Currently, Fiat Chrysler Automobiles (FCAU) had the lowest forward PE multiple among mainstream automakers at 4.7x. FCAU’s higher risk due to a high leverage position could be one reason for its lower valuation multiples.
In contrast, luxury carmaker Ferrari’s (RACE) valuation multiples typically are much higher than legacy US automakers’. This major difference in valuation is partly because RACE sells only luxury vehicles, which tend to yield much higher profit margins than mass-market passenger cars. Ferrari’s forward PE multiple was at 32.7x as of April 26.

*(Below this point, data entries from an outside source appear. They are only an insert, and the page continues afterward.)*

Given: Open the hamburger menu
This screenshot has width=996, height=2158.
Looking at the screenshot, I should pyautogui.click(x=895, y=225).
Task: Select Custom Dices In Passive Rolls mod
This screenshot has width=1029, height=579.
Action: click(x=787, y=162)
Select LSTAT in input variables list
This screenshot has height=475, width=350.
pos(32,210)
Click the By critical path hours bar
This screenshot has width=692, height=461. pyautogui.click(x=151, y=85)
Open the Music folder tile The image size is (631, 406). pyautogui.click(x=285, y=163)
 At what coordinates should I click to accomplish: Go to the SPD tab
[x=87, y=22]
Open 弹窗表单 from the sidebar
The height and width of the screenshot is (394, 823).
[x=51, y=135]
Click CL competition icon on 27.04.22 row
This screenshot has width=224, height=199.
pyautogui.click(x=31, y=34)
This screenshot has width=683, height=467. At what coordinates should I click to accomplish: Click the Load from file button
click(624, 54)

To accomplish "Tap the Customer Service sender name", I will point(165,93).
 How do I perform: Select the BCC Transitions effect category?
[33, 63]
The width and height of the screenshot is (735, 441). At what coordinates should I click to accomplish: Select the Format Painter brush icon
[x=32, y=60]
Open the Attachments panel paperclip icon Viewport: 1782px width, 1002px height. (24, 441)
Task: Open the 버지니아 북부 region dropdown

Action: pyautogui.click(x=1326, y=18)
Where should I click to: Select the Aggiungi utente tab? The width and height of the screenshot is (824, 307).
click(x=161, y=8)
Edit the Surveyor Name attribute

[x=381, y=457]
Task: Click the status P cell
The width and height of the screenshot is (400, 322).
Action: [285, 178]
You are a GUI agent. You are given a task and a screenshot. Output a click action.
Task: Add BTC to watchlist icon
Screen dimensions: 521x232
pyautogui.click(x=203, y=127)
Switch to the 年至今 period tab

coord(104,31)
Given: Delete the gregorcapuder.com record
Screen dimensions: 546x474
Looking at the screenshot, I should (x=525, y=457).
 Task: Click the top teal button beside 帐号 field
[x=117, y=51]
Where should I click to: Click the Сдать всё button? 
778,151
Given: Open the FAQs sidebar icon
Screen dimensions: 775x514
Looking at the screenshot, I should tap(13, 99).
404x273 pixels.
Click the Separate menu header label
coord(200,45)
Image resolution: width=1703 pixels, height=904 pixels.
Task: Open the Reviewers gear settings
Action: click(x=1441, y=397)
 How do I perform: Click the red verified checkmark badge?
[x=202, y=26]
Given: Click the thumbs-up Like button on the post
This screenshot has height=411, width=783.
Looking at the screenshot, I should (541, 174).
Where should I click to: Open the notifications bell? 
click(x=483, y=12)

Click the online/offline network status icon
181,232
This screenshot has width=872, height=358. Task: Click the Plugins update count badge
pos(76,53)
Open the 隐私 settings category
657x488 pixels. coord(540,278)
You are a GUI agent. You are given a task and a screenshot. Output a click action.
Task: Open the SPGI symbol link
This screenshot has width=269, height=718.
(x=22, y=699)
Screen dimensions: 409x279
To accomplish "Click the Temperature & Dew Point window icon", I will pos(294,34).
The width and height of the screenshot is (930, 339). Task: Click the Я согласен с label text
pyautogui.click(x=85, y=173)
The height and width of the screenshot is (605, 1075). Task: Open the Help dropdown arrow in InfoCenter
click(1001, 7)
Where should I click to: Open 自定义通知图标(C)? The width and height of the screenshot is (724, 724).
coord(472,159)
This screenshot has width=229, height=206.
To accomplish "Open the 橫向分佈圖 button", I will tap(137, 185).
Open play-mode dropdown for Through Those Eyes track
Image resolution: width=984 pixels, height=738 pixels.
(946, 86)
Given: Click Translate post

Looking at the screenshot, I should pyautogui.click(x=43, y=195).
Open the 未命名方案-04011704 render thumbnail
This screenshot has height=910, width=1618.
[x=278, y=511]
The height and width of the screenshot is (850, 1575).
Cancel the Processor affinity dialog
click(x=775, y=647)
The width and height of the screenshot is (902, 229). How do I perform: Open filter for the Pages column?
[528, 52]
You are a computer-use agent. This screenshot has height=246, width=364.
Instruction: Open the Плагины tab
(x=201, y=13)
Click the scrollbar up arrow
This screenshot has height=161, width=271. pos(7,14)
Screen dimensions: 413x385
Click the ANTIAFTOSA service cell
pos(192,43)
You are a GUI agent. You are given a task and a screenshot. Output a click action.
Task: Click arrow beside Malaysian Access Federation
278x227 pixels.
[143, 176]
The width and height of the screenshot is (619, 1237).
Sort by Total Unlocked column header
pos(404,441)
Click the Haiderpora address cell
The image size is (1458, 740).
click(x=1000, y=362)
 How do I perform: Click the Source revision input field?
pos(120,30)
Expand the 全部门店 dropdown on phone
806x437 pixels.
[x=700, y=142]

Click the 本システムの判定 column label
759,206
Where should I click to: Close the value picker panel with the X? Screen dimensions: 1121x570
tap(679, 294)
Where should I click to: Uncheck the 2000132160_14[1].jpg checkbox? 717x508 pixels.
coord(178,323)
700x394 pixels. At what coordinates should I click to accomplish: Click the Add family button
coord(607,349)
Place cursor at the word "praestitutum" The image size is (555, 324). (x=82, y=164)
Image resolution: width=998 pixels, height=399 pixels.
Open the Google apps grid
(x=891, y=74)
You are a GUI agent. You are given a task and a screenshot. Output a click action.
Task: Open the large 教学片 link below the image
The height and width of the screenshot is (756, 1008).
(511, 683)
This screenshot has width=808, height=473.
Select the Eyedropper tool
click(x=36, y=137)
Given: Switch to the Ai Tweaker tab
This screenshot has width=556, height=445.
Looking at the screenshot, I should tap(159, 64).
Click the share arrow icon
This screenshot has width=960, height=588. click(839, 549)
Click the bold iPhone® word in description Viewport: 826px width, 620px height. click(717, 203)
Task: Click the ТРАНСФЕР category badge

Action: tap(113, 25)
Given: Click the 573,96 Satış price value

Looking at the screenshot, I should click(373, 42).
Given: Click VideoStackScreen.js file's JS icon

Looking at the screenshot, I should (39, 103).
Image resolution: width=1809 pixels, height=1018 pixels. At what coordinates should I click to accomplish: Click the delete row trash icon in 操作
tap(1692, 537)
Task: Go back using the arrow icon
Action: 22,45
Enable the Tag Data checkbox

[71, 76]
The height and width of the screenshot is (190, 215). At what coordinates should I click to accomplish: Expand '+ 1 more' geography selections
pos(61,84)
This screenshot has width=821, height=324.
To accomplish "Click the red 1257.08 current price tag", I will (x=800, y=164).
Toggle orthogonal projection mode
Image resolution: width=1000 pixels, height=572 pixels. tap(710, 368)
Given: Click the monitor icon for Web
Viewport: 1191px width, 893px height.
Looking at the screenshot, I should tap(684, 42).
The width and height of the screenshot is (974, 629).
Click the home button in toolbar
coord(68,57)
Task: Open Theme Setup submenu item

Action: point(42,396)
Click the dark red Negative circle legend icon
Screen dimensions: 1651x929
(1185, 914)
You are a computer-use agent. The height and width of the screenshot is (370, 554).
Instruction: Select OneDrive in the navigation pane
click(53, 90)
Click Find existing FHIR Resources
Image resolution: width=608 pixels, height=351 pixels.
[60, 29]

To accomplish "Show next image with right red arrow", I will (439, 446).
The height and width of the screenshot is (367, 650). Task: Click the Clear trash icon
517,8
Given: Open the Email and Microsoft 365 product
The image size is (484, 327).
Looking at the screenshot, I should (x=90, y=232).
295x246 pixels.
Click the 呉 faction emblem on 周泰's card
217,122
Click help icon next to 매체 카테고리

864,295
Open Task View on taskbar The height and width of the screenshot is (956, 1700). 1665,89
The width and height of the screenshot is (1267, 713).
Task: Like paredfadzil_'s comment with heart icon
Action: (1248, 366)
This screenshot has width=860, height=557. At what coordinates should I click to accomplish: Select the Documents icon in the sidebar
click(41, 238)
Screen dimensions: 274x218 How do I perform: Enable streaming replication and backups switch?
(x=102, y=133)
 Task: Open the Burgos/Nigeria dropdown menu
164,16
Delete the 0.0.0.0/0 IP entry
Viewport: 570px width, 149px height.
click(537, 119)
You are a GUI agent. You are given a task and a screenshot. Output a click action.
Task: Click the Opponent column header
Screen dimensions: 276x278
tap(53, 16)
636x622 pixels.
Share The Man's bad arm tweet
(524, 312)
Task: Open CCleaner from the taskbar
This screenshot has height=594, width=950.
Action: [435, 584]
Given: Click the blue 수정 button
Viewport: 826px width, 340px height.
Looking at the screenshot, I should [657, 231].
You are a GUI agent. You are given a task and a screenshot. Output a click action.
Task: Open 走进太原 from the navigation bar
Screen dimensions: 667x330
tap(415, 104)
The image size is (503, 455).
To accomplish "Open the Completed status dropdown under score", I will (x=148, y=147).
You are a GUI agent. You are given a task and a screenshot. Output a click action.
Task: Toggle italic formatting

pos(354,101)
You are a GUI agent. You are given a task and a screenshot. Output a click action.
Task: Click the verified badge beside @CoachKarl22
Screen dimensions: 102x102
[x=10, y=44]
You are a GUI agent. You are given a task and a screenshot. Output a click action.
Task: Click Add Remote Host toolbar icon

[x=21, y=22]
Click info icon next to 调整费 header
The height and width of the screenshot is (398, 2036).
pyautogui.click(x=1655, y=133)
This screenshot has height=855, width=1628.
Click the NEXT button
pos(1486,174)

What could be factored in?
In the first quarter, General Motors’ total US sales fell 7.0% year-over-year, which was steeper than a 1.6% drop in Ford’s first quarter US sales. During the quarter, GM’s key brand, Chevrolet’s, home market sales tanked 7.8% year-over-year while its luxury car brand, Cadillac’s, sales fell 2.0%. This major weakness in the Chevrolet and Cadillac brands’ first-quarter US sales could be one reason why analysts expect GM’s profit margins to contract in the first quarter, which could already be factored into its stock price by now.
If General Motors manages to report stronger-than-expected first-quarter profitability, it could boost its future earnings estimates and drive its valuation multiples up.
Also, investors may remain focused on GM’s first-quarter performance in China—the world’s largest auto market. The company’s weak performance in China, along with no expectation for near-term recovery, could hurt investor sentiment.